Samho Development Co., Ltd (010960) Past Performance Analysis

Executive Summary

Samho Development's past performance presents a mixed and volatile picture. The company's biggest strength is its rock-solid balance sheet, featuring very low debt (0.03 debt-to-equity ratio) and a substantial net cash position. However, this financial stability is overshadowed by severe operational inconsistency. Key weaknesses include extremely volatile profitability, highlighted by the operating margin collapsing to just 0.29% in FY2024, and a history of negative free cash flow for three consecutive years before a recent, dramatic recovery. For investors, the takeaway is negative; while the balance sheet provides a safety net, the unpredictable and often poor operational results make it difficult to trust the company's ability to generate consistent value.

Comprehensive Analysis

A review of Samho Development's performance over the last five years reveals a tale of two companies: one with a fortress-like balance sheet and another with erratic and unreliable operations. Comparing the last three fiscal years (FY2022-2024) to the full five-year period (FY2020-2024), there has been an acceleration in revenue growth. The three-year average growth was approximately 8.5%, a significant improvement over the five-year average of 2.5%, which was dragged down by revenue declines in FY2021 and FY2022. However, this growth has not translated into better profitability. In fact, average operating margins in the last three years were weaker than in the preceding two years, culminating in a near-zero margin of 0.29% in the latest year. The most notable shift has been in cash flow. After three years of burning cash, free cash flow turned positive in FY2023 (9.3B KRW) and surged in FY2024 (34.5B KRW), a stark contrast to the earlier trend.

The recent improvement in revenue and cash flow masks deep-seated issues on the income statement. Revenue trends have been choppy, with a 15% peak-to-trough decline between FY2020 and FY2022 before rebounding strongly. This cyclicality is a concern, but the bigger issue is the collapse in profitability. Gross margin fell from 7.5% in FY2023 to 4.68% in FY2024, and operating margin plummeted from 2.91% to 0.29% over the same period. For an infrastructure company, such margin volatility is a major red flag, suggesting poor bidding discipline, weak project management, or severe cost overruns. Consequently, earnings per share (EPS) have been wildly unpredictable, falling 65.2% in FY2024 despite 11% revenue growth. This disconnect between top-line growth and bottom-line results indicates a low quality of earnings and poor operational control.
+--
▶ **Given exercise 1**: Please recast the records as a Markdown table with the columns "Row" and "Line", starting with the line that contains "Viewport: 928px width, 484px height." and going on through the line that contains "Action: pyautogui.click(x=162, y=74)". Leave out blank lines.
The Samho Development analysis and the records after it are unrelated material.

▶ **Excerpted data**:
+--
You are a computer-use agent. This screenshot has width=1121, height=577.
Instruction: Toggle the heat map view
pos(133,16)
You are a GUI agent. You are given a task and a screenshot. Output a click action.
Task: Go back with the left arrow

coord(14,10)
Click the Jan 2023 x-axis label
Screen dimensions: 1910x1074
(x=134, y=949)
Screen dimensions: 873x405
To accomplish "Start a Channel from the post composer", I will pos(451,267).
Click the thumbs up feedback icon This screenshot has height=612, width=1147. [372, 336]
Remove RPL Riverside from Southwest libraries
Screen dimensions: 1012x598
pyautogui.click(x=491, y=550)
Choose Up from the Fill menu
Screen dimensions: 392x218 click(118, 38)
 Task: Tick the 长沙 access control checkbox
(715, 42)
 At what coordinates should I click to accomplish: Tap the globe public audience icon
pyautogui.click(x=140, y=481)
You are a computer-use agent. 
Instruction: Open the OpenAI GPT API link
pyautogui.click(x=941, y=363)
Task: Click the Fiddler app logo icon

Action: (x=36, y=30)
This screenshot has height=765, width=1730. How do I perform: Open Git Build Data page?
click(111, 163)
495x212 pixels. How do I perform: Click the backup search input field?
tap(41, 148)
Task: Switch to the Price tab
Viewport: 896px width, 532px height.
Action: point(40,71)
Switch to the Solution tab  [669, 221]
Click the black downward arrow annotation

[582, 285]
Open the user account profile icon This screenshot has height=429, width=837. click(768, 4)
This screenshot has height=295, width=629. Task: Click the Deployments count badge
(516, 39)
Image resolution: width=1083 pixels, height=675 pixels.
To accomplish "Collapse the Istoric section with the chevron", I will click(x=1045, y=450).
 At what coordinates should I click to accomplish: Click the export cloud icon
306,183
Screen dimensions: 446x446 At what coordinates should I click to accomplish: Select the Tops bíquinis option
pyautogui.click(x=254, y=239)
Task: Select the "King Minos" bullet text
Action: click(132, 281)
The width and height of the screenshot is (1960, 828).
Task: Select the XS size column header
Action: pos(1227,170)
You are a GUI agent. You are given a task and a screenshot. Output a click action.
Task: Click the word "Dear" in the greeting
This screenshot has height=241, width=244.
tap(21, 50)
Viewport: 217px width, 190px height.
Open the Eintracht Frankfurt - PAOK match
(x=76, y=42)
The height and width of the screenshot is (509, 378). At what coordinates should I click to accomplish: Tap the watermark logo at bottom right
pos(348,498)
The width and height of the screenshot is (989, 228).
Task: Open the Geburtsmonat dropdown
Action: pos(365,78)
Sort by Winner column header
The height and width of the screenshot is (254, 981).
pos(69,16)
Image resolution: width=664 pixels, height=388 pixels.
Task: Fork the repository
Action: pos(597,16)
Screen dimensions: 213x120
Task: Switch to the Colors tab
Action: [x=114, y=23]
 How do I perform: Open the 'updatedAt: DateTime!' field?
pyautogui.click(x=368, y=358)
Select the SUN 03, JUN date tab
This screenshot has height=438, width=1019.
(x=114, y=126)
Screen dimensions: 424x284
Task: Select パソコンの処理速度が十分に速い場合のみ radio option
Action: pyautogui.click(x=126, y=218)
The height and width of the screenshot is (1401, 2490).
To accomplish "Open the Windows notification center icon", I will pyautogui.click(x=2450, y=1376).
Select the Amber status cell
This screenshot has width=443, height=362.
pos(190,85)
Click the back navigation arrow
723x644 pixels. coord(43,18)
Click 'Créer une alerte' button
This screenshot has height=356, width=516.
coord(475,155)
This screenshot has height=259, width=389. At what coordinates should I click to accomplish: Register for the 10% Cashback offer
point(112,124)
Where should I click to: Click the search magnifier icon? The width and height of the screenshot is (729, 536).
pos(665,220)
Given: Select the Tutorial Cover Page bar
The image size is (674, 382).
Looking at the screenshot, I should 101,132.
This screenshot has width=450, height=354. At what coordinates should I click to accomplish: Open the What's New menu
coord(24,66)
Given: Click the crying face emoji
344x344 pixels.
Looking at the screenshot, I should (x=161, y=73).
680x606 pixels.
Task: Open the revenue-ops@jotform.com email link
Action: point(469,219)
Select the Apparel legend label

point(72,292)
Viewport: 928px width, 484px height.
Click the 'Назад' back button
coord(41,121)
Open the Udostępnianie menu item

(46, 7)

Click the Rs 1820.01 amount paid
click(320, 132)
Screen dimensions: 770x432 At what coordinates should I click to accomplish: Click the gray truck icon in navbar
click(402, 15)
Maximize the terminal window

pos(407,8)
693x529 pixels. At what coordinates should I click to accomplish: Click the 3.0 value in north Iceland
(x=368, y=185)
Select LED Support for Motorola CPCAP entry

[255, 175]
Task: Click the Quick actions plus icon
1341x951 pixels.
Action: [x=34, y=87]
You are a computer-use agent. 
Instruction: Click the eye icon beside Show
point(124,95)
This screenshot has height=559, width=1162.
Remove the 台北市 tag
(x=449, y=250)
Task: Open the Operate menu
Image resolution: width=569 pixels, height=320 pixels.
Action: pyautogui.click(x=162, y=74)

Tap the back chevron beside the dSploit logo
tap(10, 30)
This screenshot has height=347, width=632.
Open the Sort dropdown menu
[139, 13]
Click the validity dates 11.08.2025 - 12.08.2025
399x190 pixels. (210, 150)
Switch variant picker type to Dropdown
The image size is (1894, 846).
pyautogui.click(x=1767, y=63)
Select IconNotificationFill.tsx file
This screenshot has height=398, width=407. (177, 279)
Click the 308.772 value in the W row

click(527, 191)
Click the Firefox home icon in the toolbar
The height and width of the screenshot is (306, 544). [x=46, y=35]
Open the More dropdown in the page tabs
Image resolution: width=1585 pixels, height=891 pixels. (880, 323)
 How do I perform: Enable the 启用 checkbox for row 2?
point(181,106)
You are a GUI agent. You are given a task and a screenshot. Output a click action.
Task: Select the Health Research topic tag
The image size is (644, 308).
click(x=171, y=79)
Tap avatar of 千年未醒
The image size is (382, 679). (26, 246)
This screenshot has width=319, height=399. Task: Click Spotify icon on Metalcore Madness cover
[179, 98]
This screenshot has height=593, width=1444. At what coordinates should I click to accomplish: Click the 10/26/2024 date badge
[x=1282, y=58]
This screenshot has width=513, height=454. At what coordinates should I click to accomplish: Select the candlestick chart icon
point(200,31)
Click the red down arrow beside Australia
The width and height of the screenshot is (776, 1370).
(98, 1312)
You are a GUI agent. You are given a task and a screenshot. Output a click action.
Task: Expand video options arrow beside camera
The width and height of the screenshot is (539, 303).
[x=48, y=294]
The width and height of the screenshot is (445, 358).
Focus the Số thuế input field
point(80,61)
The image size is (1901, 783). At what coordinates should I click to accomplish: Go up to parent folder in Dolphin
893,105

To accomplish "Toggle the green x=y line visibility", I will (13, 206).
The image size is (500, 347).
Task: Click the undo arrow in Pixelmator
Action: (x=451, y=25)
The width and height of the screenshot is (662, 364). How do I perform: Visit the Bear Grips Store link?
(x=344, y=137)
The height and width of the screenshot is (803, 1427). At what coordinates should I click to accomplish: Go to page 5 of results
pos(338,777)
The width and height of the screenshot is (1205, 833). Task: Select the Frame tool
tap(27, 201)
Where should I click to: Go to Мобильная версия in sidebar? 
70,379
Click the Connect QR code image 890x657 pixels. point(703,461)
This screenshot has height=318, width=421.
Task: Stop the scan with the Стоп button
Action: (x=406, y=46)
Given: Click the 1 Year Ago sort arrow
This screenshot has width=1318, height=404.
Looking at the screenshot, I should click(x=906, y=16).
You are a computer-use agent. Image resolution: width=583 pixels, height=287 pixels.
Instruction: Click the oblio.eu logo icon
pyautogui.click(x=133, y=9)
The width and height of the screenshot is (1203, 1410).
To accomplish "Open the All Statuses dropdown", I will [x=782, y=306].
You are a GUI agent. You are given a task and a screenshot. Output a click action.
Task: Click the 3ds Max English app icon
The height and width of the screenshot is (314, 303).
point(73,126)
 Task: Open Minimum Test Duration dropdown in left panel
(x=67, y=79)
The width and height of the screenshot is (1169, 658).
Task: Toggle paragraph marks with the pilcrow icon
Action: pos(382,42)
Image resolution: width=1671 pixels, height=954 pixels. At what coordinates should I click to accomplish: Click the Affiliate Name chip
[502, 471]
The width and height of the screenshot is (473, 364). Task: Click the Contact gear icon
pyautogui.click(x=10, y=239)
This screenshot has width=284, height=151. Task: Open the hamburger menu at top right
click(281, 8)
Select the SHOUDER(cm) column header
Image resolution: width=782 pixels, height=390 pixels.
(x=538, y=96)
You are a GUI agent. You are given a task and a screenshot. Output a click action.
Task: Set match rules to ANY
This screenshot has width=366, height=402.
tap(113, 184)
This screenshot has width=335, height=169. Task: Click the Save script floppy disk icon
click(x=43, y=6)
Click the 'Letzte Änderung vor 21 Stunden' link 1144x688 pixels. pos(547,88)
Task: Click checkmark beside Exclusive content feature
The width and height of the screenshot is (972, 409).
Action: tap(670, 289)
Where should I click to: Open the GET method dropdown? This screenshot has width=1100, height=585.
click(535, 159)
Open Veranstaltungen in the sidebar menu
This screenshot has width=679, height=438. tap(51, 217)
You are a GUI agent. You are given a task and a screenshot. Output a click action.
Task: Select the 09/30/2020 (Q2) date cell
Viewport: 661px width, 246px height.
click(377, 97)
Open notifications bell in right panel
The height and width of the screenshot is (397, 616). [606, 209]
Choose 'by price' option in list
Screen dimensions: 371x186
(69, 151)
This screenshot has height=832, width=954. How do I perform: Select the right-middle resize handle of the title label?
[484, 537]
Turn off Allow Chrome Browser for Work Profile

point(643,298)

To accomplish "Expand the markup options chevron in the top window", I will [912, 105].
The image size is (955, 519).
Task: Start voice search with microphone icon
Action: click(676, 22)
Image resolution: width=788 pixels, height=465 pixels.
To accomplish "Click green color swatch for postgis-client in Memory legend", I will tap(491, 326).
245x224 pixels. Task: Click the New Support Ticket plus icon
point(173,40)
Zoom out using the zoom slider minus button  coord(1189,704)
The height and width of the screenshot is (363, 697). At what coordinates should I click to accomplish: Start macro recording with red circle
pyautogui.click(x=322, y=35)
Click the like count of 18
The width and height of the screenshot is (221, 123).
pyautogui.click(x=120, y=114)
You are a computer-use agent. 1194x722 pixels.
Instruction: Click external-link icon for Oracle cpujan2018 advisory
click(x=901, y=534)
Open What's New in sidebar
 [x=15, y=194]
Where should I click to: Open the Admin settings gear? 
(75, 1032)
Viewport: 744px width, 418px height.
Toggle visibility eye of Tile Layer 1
+--
▶ **Given exercise 2**: In the Samho Development analysis, how much free cash flow did the company generate in FY2024?

▶ **Full solution 1**:
| Row | Line |
|---|---|
| 1 | Viewport: 928px width, 484px height. |
| 2 | Click the 'Назад' back button |
| 3 | coord(41,121) |
| 4 | Open the Udostępnianie menu item |
| 5 | (46, 7) |
| 6 | Click the Rs 1820.01 amount paid |
| 7 | click(320, 132) |
| 8 | Screen dimensions: 770x432 At what coordinates should I click to accomplish: Click the gray truck icon in navbar |
| 9 | click(402, 15) |
| 10 | Maximize the terminal window |
| 11 | pos(407,8) |
| 12 | 693x529 pixels. At what coordinates should I click to accomplish: Click the 3.0 value in north Iceland |
| 13 | (x=368, y=185) |
| 14 | Select LED Support for Motorola CPCAP entry |
| 15 | [255, 175] |
| 16 | Task: Click the Quick actions plus icon |
| 17 | 1341x951 pixels. |
| 18 | Action: [x=34, y=87] |
| 19 | You are a computer-use agent.  |
| 20 | Instruction: Click the eye icon beside Show |
| 21 | point(124,95) |
| 22 | This screenshot has height=559, width=1162. |
| 23 | Remove the 台北市 tag |
| 24 | (x=449, y=250) |
| 25 | Task: Open the Operate menu |
| 26 | Image resolution: width=569 pixels, height=320 pixels. |
| 27 | Action: pyautogui.click(x=162, y=74) |

▶ **Full solution 2**: 34.5B KRW